> [Assignment]: Reproduce every entry in the listing without alteration.

> [Input records]:
========================

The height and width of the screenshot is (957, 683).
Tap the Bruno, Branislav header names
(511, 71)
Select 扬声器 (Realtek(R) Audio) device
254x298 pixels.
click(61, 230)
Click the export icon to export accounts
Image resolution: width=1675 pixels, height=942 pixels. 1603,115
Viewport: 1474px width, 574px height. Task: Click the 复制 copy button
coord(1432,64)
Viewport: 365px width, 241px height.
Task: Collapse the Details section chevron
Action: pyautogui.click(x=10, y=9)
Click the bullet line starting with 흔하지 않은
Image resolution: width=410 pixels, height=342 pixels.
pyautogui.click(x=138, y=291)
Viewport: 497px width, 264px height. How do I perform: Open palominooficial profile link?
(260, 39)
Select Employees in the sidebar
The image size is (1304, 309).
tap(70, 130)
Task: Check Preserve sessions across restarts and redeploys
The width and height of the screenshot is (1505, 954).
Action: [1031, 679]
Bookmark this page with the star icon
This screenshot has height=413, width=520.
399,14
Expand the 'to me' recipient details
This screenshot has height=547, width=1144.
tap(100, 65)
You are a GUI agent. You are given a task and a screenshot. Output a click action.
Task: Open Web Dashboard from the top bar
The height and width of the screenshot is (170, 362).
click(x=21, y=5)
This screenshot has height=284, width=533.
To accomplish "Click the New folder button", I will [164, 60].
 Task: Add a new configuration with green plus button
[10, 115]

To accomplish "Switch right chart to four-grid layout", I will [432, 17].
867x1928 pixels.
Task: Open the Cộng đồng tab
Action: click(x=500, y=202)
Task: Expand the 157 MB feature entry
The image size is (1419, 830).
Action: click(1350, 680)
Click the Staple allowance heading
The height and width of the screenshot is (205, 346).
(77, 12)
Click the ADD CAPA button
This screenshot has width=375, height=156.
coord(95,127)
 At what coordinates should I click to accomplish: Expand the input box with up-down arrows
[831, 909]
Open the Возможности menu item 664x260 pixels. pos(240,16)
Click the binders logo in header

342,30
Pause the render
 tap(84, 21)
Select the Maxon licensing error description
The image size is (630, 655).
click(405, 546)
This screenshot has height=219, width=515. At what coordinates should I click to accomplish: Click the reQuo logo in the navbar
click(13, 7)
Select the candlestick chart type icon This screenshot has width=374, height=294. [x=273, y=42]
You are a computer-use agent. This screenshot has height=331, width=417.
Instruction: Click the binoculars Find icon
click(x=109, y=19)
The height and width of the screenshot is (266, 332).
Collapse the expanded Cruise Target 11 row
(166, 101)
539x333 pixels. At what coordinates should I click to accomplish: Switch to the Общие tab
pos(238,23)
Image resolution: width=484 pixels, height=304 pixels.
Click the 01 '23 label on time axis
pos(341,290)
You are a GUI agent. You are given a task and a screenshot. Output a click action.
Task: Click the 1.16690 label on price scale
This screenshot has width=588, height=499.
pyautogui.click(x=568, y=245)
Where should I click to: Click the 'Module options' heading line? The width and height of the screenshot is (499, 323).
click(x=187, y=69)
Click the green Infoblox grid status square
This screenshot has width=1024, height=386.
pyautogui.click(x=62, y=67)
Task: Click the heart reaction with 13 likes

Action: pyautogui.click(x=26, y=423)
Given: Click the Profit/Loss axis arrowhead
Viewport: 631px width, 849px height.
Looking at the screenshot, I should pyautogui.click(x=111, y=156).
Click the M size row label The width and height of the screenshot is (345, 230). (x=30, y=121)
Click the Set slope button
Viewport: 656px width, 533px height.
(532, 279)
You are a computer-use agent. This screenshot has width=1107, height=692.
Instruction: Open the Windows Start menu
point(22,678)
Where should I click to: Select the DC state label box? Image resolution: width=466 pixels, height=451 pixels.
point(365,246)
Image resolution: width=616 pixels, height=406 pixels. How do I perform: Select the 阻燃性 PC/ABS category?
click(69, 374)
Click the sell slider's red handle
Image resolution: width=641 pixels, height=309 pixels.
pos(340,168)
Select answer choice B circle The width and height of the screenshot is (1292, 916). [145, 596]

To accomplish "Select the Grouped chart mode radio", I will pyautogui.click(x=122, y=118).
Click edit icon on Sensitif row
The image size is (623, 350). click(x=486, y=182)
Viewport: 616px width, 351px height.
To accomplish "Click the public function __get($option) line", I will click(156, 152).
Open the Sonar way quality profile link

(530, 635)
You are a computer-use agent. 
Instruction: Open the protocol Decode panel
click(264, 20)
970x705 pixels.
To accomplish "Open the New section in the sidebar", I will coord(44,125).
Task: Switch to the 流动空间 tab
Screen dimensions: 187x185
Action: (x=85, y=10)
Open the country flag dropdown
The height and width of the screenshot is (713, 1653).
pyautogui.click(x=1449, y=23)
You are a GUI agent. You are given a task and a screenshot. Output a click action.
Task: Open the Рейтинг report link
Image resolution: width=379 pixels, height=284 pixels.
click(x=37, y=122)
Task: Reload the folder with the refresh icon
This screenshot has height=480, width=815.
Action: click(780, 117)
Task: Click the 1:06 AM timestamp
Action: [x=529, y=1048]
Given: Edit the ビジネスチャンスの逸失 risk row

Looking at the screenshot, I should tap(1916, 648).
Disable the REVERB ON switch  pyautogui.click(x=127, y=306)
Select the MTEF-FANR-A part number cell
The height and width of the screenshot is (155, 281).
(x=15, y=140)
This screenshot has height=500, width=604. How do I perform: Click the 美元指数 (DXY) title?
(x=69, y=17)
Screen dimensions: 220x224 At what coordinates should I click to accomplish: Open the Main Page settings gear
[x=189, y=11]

========================

> [Output for this task]:
The height and width of the screenshot is (957, 683).
Tap the Bruno, Branislav header names
(511, 71)
Select 扬声器 (Realtek(R) Audio) device
254x298 pixels.
click(61, 230)
Click the export icon to export accounts
Image resolution: width=1675 pixels, height=942 pixels. 1603,115
Viewport: 1474px width, 574px height. Task: Click the 复制 copy button
coord(1432,64)
Viewport: 365px width, 241px height.
Task: Collapse the Details section chevron
Action: pyautogui.click(x=10, y=9)
Click the bullet line starting with 흔하지 않은
Image resolution: width=410 pixels, height=342 pixels.
pyautogui.click(x=138, y=291)
Viewport: 497px width, 264px height. How do I perform: Open palominooficial profile link?
(260, 39)
Select Employees in the sidebar
The image size is (1304, 309).
tap(70, 130)
Task: Check Preserve sessions across restarts and redeploys
The width and height of the screenshot is (1505, 954).
Action: [1031, 679]
Bookmark this page with the star icon
This screenshot has height=413, width=520.
399,14
Expand the 'to me' recipient details
This screenshot has height=547, width=1144.
tap(100, 65)
You are a GUI agent. You are given a task and a screenshot. Output a click action.
Task: Open Web Dashboard from the top bar
The height and width of the screenshot is (170, 362).
click(x=21, y=5)
This screenshot has height=284, width=533.
To accomplish "Click the New folder button", I will [164, 60].
 Task: Add a new configuration with green plus button
[10, 115]

To accomplish "Switch right chart to four-grid layout", I will [432, 17].
867x1928 pixels.
Task: Open the Cộng đồng tab
Action: click(x=500, y=202)
Task: Expand the 157 MB feature entry
The image size is (1419, 830).
Action: click(1350, 680)
Click the Staple allowance heading
The height and width of the screenshot is (205, 346).
(77, 12)
Click the ADD CAPA button
This screenshot has width=375, height=156.
coord(95,127)
 At what coordinates should I click to accomplish: Expand the input box with up-down arrows
[831, 909]
Open the Возможности menu item 664x260 pixels. pos(240,16)
Click the binders logo in header

342,30
Pause the render
 tap(84, 21)
Select the Maxon licensing error description
The image size is (630, 655).
click(405, 546)
This screenshot has height=219, width=515. At what coordinates should I click to accomplish: Click the reQuo logo in the navbar
click(13, 7)
Select the candlestick chart type icon This screenshot has width=374, height=294. [x=273, y=42]
You are a computer-use agent. This screenshot has height=331, width=417.
Instruction: Click the binoculars Find icon
click(x=109, y=19)
The height and width of the screenshot is (266, 332).
Collapse the expanded Cruise Target 11 row
(166, 101)
539x333 pixels. At what coordinates should I click to accomplish: Switch to the Общие tab
pos(238,23)
Image resolution: width=484 pixels, height=304 pixels.
Click the 01 '23 label on time axis
pos(341,290)
You are a GUI agent. You are given a task and a screenshot. Output a click action.
Task: Click the 1.16690 label on price scale
This screenshot has width=588, height=499.
pyautogui.click(x=568, y=245)
Where should I click to: Click the 'Module options' heading line? The width and height of the screenshot is (499, 323).
click(x=187, y=69)
Click the green Infoblox grid status square
This screenshot has width=1024, height=386.
pyautogui.click(x=62, y=67)
Task: Click the heart reaction with 13 likes

Action: pyautogui.click(x=26, y=423)
Given: Click the Profit/Loss axis arrowhead
Viewport: 631px width, 849px height.
Looking at the screenshot, I should pyautogui.click(x=111, y=156).
Click the M size row label The width and height of the screenshot is (345, 230). (x=30, y=121)
Click the Set slope button
Viewport: 656px width, 533px height.
(532, 279)
You are a computer-use agent. This screenshot has width=1107, height=692.
Instruction: Open the Windows Start menu
point(22,678)
Where should I click to: Select the DC state label box? Image resolution: width=466 pixels, height=451 pixels.
point(365,246)
Image resolution: width=616 pixels, height=406 pixels. How do I perform: Select the 阻燃性 PC/ABS category?
click(69, 374)
Click the sell slider's red handle
Image resolution: width=641 pixels, height=309 pixels.
pos(340,168)
Select answer choice B circle The width and height of the screenshot is (1292, 916). [145, 596]

To accomplish "Select the Grouped chart mode radio", I will pyautogui.click(x=122, y=118).
Click edit icon on Sensitif row
The image size is (623, 350). click(x=486, y=182)
Viewport: 616px width, 351px height.
To accomplish "Click the public function __get($option) line", I will click(156, 152).
Open the Sonar way quality profile link

(530, 635)
You are a computer-use agent. 
Instruction: Open the protocol Decode panel
click(264, 20)
970x705 pixels.
To accomplish "Open the New section in the sidebar", I will coord(44,125).
Task: Switch to the 流动空间 tab
Screen dimensions: 187x185
Action: (x=85, y=10)
Open the country flag dropdown
The height and width of the screenshot is (713, 1653).
pyautogui.click(x=1449, y=23)
You are a GUI agent. You are given a task and a screenshot. Output a click action.
Task: Open the Рейтинг report link
Image resolution: width=379 pixels, height=284 pixels.
click(x=37, y=122)
Task: Reload the folder with the refresh icon
This screenshot has height=480, width=815.
Action: click(780, 117)
Task: Click the 1:06 AM timestamp
Action: [x=529, y=1048]
Given: Edit the ビジネスチャンスの逸失 risk row

Looking at the screenshot, I should tap(1916, 648).
Disable the REVERB ON switch  pyautogui.click(x=127, y=306)
Select the MTEF-FANR-A part number cell
The height and width of the screenshot is (155, 281).
(x=15, y=140)
This screenshot has height=500, width=604. How do I perform: Click the 美元指数 (DXY) title?
(x=69, y=17)
Screen dimensions: 220x224 At what coordinates should I click to accomplish: Open the Main Page settings gear
[x=189, y=11]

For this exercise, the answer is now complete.